WHAT IS NEEDED -> Rewrite the entries below as a numbered list, starting with the line that contains "Open the Ace Family Kitchen logo" and running through the line that contains "[x=569, y=729]", with blank lines omitted. Include only that stretch.

::::

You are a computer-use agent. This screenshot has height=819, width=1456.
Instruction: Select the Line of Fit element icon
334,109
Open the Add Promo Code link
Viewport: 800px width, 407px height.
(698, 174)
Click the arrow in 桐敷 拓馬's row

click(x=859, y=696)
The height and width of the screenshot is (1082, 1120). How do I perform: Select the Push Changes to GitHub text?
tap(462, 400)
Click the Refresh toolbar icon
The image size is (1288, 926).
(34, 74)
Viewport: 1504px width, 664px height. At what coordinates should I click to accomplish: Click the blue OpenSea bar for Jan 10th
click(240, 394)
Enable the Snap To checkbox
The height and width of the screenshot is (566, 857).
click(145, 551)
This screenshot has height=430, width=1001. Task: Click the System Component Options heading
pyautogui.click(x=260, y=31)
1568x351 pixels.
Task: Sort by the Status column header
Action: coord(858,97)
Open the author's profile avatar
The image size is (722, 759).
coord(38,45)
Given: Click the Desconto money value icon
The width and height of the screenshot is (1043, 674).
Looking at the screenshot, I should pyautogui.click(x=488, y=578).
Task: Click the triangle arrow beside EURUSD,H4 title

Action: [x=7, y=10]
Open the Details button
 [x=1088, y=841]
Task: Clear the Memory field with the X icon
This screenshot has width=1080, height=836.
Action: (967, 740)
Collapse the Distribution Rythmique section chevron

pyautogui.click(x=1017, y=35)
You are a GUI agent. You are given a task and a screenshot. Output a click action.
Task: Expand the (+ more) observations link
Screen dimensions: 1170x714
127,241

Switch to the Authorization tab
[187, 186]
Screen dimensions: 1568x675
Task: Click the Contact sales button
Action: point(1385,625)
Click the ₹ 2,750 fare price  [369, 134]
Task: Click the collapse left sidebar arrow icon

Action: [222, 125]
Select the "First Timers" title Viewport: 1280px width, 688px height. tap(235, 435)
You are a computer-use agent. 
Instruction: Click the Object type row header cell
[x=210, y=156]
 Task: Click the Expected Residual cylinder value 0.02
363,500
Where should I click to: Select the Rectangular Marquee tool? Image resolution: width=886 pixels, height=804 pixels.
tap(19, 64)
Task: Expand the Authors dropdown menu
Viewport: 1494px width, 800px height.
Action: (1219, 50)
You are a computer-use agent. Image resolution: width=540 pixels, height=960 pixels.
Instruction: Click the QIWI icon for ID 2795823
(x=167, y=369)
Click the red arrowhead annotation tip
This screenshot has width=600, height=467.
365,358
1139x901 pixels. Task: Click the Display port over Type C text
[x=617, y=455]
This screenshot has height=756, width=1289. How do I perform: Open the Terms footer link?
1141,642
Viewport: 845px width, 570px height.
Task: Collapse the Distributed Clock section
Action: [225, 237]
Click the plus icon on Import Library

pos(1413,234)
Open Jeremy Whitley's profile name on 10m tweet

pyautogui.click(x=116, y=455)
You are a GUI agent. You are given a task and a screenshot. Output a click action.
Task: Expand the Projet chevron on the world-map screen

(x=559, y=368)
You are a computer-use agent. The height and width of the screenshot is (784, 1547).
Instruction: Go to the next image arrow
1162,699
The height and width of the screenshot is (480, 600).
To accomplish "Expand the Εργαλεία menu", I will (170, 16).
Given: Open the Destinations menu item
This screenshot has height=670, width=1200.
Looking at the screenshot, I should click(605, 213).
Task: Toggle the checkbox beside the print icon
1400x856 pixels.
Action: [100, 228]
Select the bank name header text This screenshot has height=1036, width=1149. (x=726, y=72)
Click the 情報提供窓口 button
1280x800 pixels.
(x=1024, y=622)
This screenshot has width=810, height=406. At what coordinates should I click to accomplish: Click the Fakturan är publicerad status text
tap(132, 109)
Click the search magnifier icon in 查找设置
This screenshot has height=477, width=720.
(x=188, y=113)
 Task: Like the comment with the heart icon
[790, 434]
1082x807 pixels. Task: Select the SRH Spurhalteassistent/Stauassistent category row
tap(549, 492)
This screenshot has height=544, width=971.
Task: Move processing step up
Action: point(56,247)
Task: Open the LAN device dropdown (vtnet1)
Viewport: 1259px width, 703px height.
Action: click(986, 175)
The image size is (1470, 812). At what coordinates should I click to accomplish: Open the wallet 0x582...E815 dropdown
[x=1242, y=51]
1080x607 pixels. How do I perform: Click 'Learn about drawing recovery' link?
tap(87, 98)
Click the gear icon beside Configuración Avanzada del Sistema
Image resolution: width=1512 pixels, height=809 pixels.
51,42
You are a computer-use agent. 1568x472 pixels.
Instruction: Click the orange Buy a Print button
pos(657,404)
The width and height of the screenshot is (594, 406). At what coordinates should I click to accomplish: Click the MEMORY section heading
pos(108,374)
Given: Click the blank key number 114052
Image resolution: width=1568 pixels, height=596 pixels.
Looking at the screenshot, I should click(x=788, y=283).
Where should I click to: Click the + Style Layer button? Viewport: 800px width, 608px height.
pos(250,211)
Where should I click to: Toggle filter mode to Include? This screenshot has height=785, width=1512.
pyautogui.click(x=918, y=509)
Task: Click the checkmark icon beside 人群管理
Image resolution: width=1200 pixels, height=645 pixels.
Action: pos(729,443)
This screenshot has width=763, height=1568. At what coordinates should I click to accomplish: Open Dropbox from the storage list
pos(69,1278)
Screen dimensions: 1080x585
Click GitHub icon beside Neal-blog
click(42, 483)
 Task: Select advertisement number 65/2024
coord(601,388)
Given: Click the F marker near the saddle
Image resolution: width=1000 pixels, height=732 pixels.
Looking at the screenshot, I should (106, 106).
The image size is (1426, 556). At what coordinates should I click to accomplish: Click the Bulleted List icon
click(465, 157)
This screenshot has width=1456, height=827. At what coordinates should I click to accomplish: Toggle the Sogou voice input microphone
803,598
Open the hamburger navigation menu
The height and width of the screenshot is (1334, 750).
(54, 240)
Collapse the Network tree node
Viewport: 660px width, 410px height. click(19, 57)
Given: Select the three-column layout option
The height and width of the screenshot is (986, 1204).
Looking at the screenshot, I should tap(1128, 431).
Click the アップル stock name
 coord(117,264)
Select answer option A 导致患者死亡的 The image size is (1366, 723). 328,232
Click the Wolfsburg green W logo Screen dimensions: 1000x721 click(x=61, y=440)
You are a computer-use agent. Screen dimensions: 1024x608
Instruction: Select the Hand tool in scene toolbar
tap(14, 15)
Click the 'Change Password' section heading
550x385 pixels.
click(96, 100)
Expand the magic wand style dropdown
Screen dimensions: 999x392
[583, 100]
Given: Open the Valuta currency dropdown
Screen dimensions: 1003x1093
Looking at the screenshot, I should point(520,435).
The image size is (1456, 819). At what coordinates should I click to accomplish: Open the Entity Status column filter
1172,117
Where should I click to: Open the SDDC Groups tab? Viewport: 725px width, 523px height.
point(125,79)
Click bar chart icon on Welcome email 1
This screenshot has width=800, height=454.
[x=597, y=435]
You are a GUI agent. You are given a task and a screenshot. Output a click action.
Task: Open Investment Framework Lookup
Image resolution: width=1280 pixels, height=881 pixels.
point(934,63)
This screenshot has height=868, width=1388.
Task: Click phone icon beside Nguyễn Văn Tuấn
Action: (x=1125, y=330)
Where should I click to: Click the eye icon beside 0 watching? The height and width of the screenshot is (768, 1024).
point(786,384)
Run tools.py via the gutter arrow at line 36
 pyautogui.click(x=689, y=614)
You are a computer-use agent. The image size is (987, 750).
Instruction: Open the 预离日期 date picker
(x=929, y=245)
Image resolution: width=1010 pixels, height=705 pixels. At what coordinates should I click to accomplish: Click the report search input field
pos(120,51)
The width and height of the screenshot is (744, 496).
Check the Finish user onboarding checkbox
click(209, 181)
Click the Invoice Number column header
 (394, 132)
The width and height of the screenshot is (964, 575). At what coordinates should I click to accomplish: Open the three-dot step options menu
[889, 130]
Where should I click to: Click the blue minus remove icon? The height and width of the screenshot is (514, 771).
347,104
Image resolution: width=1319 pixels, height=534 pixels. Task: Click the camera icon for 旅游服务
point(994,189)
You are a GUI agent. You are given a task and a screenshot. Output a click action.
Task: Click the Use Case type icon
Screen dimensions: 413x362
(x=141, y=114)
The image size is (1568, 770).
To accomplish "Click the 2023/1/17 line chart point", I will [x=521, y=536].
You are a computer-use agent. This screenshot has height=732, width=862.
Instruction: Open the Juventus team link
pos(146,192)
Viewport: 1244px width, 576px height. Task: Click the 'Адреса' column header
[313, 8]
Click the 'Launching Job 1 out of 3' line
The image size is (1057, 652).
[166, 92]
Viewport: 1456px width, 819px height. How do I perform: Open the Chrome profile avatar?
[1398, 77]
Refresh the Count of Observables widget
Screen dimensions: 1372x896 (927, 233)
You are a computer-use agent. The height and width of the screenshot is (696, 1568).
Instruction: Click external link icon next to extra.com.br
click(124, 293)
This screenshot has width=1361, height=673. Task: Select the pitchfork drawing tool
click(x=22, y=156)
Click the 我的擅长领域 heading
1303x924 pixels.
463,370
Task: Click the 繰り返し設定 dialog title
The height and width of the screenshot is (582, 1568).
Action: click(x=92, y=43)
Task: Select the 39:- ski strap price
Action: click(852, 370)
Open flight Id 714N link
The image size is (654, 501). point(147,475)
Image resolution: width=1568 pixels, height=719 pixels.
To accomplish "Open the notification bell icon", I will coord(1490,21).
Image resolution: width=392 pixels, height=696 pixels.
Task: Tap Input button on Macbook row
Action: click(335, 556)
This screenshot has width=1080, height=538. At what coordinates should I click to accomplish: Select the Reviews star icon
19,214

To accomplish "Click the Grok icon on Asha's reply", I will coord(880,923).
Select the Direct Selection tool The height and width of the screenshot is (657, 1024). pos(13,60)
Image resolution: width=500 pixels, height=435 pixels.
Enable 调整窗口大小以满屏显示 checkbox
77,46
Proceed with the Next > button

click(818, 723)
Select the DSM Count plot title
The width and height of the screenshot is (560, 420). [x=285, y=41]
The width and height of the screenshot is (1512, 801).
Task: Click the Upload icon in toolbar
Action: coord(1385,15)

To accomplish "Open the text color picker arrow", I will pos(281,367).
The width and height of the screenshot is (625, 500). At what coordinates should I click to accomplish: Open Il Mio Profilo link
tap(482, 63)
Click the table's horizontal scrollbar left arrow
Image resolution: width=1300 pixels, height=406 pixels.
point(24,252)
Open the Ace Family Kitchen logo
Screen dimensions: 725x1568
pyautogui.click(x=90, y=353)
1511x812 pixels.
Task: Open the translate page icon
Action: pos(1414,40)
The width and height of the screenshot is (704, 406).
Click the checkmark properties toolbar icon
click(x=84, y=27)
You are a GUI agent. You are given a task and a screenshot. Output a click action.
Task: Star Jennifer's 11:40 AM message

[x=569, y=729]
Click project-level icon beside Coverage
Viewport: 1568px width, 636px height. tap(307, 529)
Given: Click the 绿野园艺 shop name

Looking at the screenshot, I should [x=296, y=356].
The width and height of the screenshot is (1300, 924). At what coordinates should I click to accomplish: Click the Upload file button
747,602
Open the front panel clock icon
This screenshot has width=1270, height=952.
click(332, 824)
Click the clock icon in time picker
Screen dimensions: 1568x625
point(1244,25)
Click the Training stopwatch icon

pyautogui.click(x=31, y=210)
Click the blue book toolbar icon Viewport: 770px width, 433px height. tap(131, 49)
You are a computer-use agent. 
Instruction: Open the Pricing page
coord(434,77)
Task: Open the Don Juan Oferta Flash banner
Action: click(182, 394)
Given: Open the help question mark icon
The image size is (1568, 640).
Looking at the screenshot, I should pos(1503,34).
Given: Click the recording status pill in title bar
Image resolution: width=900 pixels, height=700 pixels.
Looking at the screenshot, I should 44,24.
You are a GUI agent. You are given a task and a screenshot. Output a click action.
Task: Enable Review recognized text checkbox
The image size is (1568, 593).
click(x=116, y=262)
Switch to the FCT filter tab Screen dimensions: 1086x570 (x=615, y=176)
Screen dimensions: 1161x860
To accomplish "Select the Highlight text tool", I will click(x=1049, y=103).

::::

SOLUTION TO THIS TASK ->
1. Open the Ace Family Kitchen logo
2. Screen dimensions: 725x1568
3. pyautogui.click(x=90, y=353)
4. 1511x812 pixels.
5. Task: Open the translate page icon
6. Action: pos(1414,40)
7. The width and height of the screenshot is (704, 406).
8. Click the checkmark properties toolbar icon
9. click(x=84, y=27)
10. You are a GUI agent. You are given a task and a screenshot. Output a click action.
11. Task: Star Jennifer's 11:40 AM message
12. [x=569, y=729]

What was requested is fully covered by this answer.